Some employers drag their feet or outright refuse — and this is more common than you’d think, especially with small businesses that have no dedicated HR staff. If that happens, you are not out of options. Texas HHSC accepts several alternative forms of income verification:

  • Pay stubs: At least two pay amounts from the 45 days before the application file date through the interview date.
  • Written employer letter: A letter on company letterhead stating current income and pay frequency.
  • Verbal employer statement: A caseworker can call the employer directly and document the information by phone.
  • Texas Workforce Commission wage records: The agency can pull quarterly wage data from TWC.
  • The Work Number (TWN): A third-party database many large employers report to automatically.
5Texas Health and Human Services. A-1370, Verification Requirements

If every avenue fails because the employer simply will not cooperate and no other proof exists, HHSC policy directs caseworkers to use the best available information to determine the budget amount.5Texas Health and Human Services. A-1370, Verification Requirements In practice, that means your own written statement of earnings plus any bank deposit records or scheduling records you can provide. Tell your caseworker what’s happening as early as possible rather than waiting for a deadline to pass.

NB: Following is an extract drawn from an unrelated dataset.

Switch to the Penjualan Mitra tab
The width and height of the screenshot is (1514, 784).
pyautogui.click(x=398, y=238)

Deadlines and What Happens After Submission

Once HHSC receives the form, a caseworker reviews the reported income against program limits for the household’s size and composition. If the agency needs Form H1028 or any other verification and it hasn’t arrived yet, the household gets at least 10 calendar days from the date of the request to provide it, and that deadline must fall on a business day. If verification still hasn’t come in, the application is denied no earlier than the 30th day after filing — or the next business day if the 30th day falls on a weekend or holiday.6Texas Health and Human Services. B-110, Applications

For SNAP applications specifically, federal regulations require the state to give eligible households access to benefits within 30 calendar days of the application filing date.7eCFR. 7 CFR 273.2 Households in severe financial distress — generally those with less than $150 in monthly gross income and under $100 in liquid resources — qualify for expedited processing, which shortens that window to seven calendar days. Getting the employment verification submitted quickly keeps the application moving within those timelines.

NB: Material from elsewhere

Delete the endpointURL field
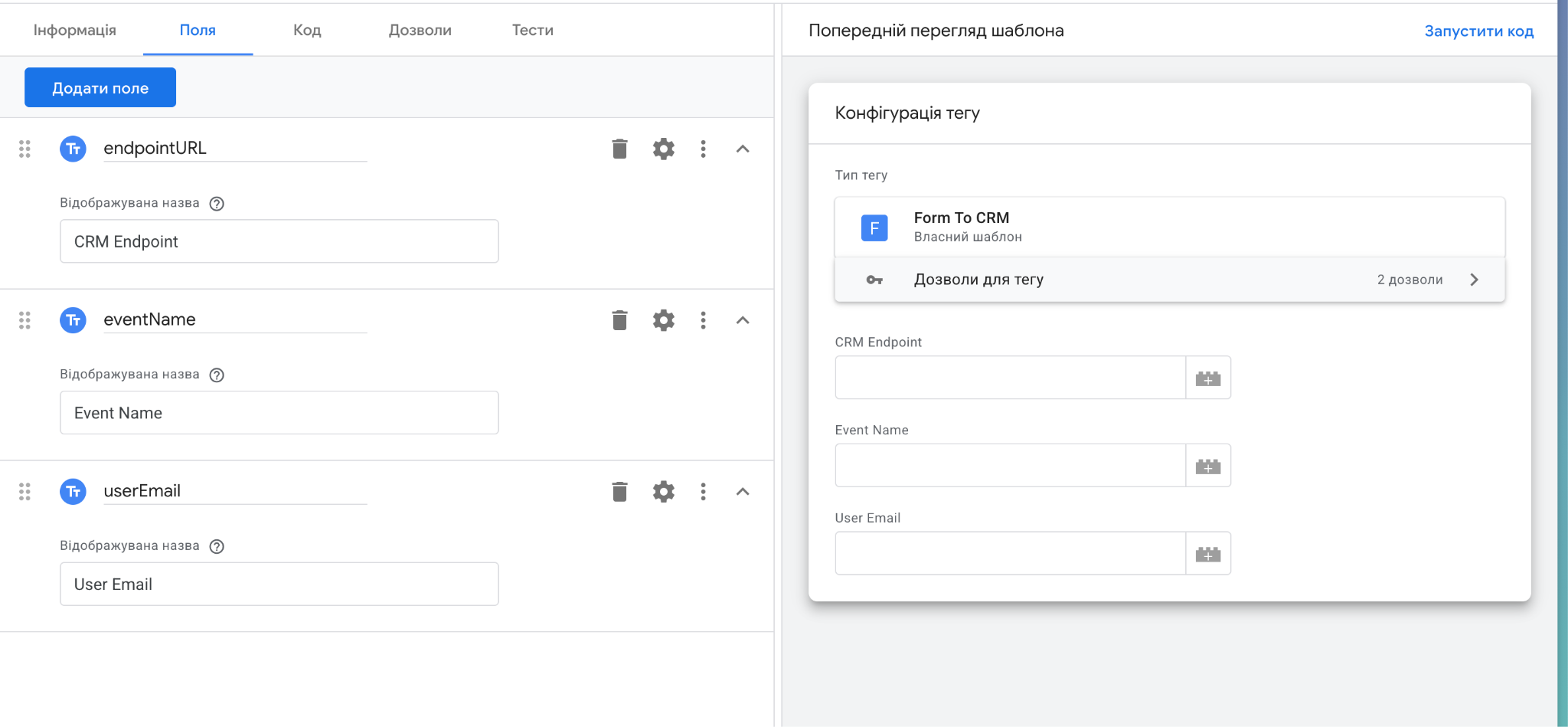The width and height of the screenshot is (1568, 727). click(619, 149)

If the form contains conflicting information or the caseworker spots something that doesn’t match other records, the agency will issue a request for additional evidence. You’ll again have at least 10 calendar days to respond. Missing that deadline can result in denial, though if you provide the missing information within 10 days after the due date, HHSC can reopen the application using your original file date.6Texas Health and Human Services. B-110, Applications

Final determinations arrive by mail or through your Your Texas Benefits account.

Requesting a Fair Hearing

If your application is denied or your benefits are reduced based on the employment verification, you have the right to appeal. A fair hearing request must be filed within 90 calendar days of the date on the notice of action. You can request one by returning the appeal form included with the notice (Form 2065-A), or by making a written or verbal request to HHSC.8Texas Health and Human Services. 2900, Appeals and Fair Hearings Even if you file after the 90-day window, HHSC will still process the request — a hearings officer decides whether there was good cause for the delay.

If you believe the employer reported your income incorrectly on Form H1028, gather your own pay stubs, bank statements, or any other records that show the correct figures, and present them at the hearing. The burden is on HHSC to justify its determination, but bringing your own evidence makes a much stronger case.